3. **Integrating Each Piece**: Now, the problem wants us to integrate this whole long sum from $0$ to $x$. This is the cool part: we can just integrate each piece separately!
* Integral of $1$ from $0$ to $x$ is just $x$. (Think: if you integrate $1$, you get $t$, and from $0$ to $x$ is $x-0=x$)

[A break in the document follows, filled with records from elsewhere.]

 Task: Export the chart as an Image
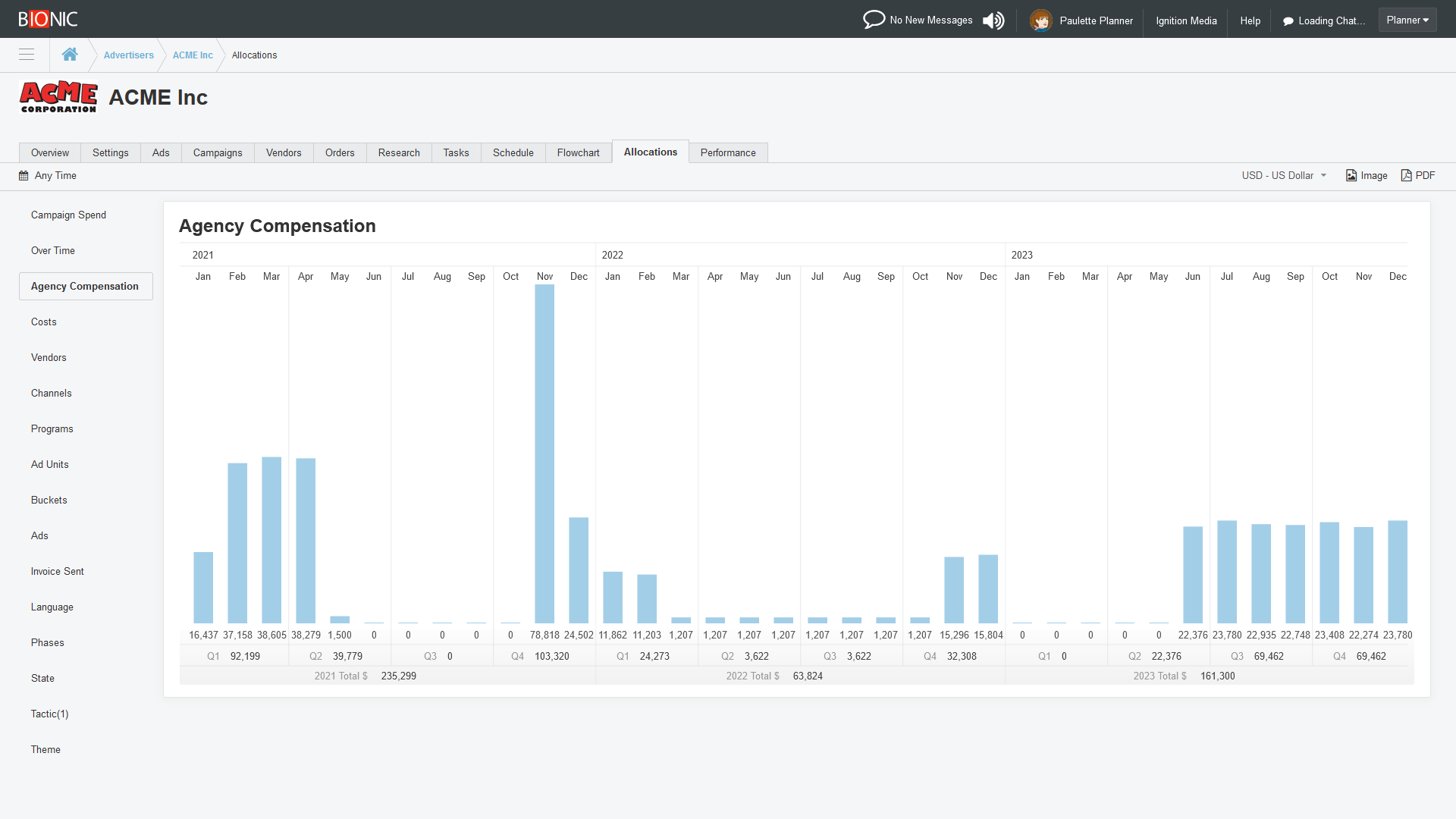(x=1367, y=175)
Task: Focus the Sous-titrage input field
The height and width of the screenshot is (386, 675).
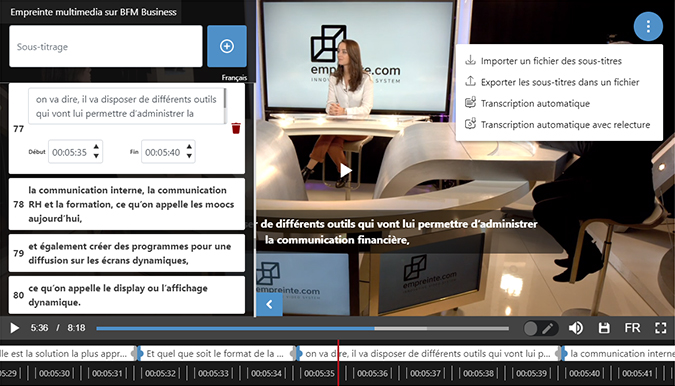Action: [x=106, y=46]
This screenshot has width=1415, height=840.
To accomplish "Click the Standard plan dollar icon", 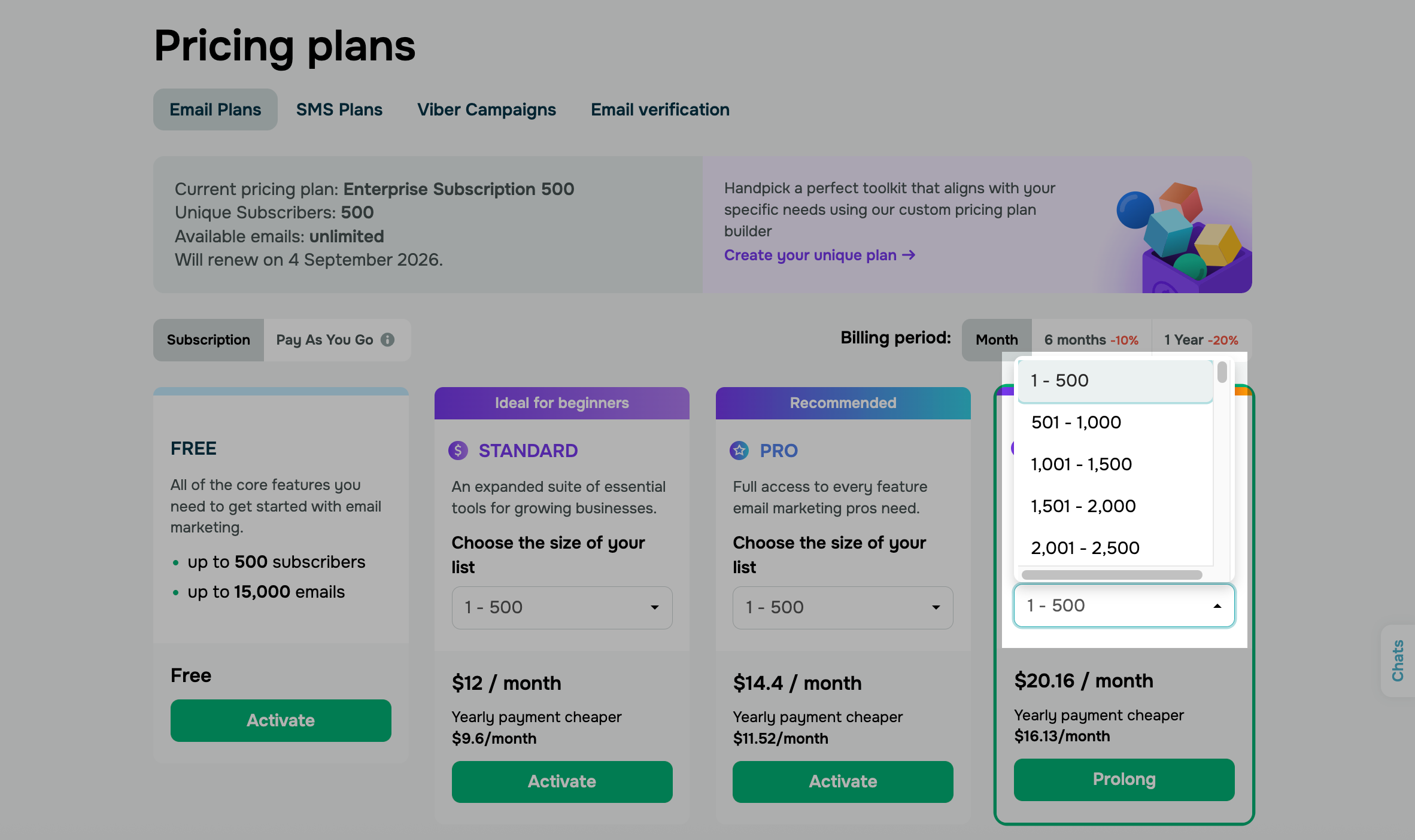I will tap(458, 451).
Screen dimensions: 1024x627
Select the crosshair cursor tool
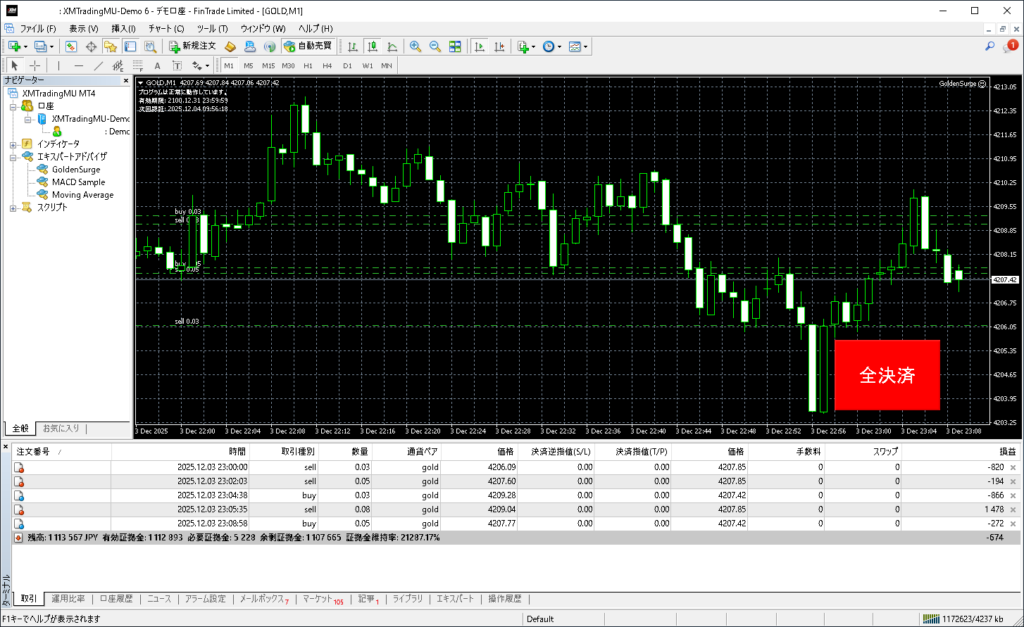[x=34, y=65]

* Integral of $-t^2$ from $0$ to $x$ is $-\frac{t^3}{3}$ evaluated from $0$ to $x$, which is $-\frac{x^3}{3}$.
* Integral of $\frac{t^4}{2!}$ from $0$ to $x$ is $\frac{1}{2!} \times \frac{t^5}{5}$ evaluated from $0$ to $x$, which is $\frac{x^5}{2! \times 5} = \frac{x^5}{10}$.
* Integral of $-\frac{t^6}{3!}$ from $0$ to $x$ is $-\frac{1}{3!} \times \frac{t^7}{7}$ evaluated from $0$ to $x$, which is $-\frac{x^7}{3! \times 7} = -\frac{x^7}{42}$.
* And so on!

4. **Putting It All Together**: When we add all these integrated pieces, we get the series expansion for the whole integral!
$$x - \frac{x^3}{3} + \frac{x^5}{10} - \frac{x^7}{42} + \dots$$
If you want to be super fancy like a math pro, you can write this pattern using a summation symbol (that big sigma $\Sigma$):
$$\sum_{n=0}^{\infty} \frac{(-1)^n x^{2n+1}}{n!(2n+1)}$$
This just means "add up all the terms where 'n' starts at 0 and goes up forever."

That's how I figured it out! It's like finding a pattern, expanding it, and then doing the same operation (integration) on each piece of the pattern!